* _Assignment_
Nothing but the lines from the one with "Screen dimensions: 1024x565" through the end of the listing below should appear in your reply, each copied exactly.

* _Task inputs_
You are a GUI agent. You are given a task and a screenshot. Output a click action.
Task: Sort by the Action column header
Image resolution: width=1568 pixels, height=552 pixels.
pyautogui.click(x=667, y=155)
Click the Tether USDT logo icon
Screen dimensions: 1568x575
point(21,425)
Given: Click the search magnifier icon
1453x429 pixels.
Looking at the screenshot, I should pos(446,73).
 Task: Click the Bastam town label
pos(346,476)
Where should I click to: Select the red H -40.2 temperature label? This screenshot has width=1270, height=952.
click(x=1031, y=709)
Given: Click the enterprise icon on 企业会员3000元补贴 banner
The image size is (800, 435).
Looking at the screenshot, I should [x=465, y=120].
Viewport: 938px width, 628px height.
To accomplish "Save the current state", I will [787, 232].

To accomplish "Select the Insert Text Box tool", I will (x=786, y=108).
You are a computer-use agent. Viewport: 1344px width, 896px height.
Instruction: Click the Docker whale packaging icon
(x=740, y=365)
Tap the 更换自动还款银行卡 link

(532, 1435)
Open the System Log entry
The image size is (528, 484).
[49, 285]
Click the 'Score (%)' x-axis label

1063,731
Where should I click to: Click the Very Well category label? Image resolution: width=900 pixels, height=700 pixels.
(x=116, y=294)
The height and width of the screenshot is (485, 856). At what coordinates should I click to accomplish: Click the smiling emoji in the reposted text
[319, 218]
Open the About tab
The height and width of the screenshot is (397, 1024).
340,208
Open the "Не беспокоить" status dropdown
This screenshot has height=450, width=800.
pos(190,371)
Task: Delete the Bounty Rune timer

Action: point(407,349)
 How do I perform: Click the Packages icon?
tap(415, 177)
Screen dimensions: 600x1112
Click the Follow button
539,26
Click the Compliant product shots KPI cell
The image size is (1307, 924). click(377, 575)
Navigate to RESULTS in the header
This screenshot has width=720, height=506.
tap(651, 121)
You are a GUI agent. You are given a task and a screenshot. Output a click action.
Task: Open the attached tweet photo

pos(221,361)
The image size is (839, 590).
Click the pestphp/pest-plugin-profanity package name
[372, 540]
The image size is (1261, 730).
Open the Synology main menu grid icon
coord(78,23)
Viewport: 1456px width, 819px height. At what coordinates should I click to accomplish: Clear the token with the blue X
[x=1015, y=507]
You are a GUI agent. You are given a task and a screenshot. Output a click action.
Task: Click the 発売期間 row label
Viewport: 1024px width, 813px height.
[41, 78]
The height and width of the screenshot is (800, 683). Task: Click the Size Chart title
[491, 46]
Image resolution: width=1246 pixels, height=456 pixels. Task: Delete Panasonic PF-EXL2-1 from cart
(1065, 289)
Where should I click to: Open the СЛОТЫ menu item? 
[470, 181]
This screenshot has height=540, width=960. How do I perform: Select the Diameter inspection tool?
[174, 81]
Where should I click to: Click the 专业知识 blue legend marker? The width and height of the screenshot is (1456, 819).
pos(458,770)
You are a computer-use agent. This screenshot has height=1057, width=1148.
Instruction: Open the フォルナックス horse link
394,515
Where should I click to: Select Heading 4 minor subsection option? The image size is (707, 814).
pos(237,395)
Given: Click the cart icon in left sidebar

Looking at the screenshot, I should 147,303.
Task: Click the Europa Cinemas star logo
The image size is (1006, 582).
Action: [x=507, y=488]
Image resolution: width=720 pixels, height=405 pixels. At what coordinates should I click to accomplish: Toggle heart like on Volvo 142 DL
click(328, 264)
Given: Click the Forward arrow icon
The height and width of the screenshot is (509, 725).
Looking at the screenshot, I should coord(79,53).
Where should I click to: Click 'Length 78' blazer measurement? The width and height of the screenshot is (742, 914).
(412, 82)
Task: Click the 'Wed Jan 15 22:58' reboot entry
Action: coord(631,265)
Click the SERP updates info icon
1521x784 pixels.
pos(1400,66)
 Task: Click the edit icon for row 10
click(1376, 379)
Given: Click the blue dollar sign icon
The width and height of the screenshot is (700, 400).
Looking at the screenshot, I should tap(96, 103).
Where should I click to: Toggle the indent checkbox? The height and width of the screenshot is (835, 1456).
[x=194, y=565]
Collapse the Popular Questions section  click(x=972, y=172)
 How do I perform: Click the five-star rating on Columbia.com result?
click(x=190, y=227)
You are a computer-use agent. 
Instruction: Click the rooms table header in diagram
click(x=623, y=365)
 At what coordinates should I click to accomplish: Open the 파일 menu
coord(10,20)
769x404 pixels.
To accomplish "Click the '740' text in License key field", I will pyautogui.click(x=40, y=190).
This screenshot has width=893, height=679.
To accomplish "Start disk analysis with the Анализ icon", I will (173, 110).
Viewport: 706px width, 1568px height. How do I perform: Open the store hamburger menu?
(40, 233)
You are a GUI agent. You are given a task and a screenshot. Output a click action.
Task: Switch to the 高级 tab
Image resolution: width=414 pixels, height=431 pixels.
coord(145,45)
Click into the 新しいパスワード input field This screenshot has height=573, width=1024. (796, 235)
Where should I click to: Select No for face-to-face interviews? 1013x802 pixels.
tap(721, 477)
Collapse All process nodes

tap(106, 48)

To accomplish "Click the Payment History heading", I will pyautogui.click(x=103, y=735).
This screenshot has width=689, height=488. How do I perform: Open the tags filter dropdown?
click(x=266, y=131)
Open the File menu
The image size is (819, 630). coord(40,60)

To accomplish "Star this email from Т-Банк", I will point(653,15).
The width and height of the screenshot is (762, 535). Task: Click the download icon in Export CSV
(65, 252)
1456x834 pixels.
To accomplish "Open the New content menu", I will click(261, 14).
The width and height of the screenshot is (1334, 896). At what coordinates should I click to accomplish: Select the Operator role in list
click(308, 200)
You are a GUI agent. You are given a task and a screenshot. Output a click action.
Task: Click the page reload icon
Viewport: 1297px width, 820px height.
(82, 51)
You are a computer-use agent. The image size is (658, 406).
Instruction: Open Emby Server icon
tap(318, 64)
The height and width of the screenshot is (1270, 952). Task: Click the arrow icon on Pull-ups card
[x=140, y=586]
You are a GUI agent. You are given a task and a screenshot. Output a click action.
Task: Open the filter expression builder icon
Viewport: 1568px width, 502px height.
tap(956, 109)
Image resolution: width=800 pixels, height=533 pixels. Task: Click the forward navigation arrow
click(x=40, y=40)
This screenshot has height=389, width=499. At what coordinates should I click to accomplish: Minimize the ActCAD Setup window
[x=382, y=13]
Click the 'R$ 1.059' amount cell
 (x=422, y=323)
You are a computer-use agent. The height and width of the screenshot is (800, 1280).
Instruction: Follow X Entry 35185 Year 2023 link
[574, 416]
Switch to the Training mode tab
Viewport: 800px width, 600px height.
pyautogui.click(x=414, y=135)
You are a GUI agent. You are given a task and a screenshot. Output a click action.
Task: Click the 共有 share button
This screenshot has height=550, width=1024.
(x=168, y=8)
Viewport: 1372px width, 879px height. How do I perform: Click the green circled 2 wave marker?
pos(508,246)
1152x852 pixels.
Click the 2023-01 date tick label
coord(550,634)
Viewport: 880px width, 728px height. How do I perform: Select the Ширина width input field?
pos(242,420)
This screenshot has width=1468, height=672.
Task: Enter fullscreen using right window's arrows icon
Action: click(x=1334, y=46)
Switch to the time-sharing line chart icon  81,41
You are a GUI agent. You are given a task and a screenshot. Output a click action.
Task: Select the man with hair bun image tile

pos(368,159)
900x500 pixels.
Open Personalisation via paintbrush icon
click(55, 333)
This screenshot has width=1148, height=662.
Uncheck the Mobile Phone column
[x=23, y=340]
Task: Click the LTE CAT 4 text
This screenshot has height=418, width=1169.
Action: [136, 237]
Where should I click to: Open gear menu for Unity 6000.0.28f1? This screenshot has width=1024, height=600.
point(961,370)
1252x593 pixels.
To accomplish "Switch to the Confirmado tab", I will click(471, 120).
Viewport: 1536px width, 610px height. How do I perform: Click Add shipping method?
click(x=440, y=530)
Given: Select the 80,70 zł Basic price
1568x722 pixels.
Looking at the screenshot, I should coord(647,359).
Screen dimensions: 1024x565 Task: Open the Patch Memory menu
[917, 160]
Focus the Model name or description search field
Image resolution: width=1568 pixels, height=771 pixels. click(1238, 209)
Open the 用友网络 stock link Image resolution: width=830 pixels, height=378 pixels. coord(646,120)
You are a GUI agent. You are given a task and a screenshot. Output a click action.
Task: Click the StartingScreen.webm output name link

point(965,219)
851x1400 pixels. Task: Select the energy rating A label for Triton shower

* _The answer_
Screen dimensions: 1024x565 Task: Open the Patch Memory menu
[917, 160]
Focus the Model name or description search field
Image resolution: width=1568 pixels, height=771 pixels. click(1238, 209)
Open the 用友网络 stock link Image resolution: width=830 pixels, height=378 pixels. coord(646,120)
You are a GUI agent. You are given a task and a screenshot. Output a click action.
Task: Click the StartingScreen.webm output name link

point(965,219)
851x1400 pixels. Task: Select the energy rating A label for Triton shower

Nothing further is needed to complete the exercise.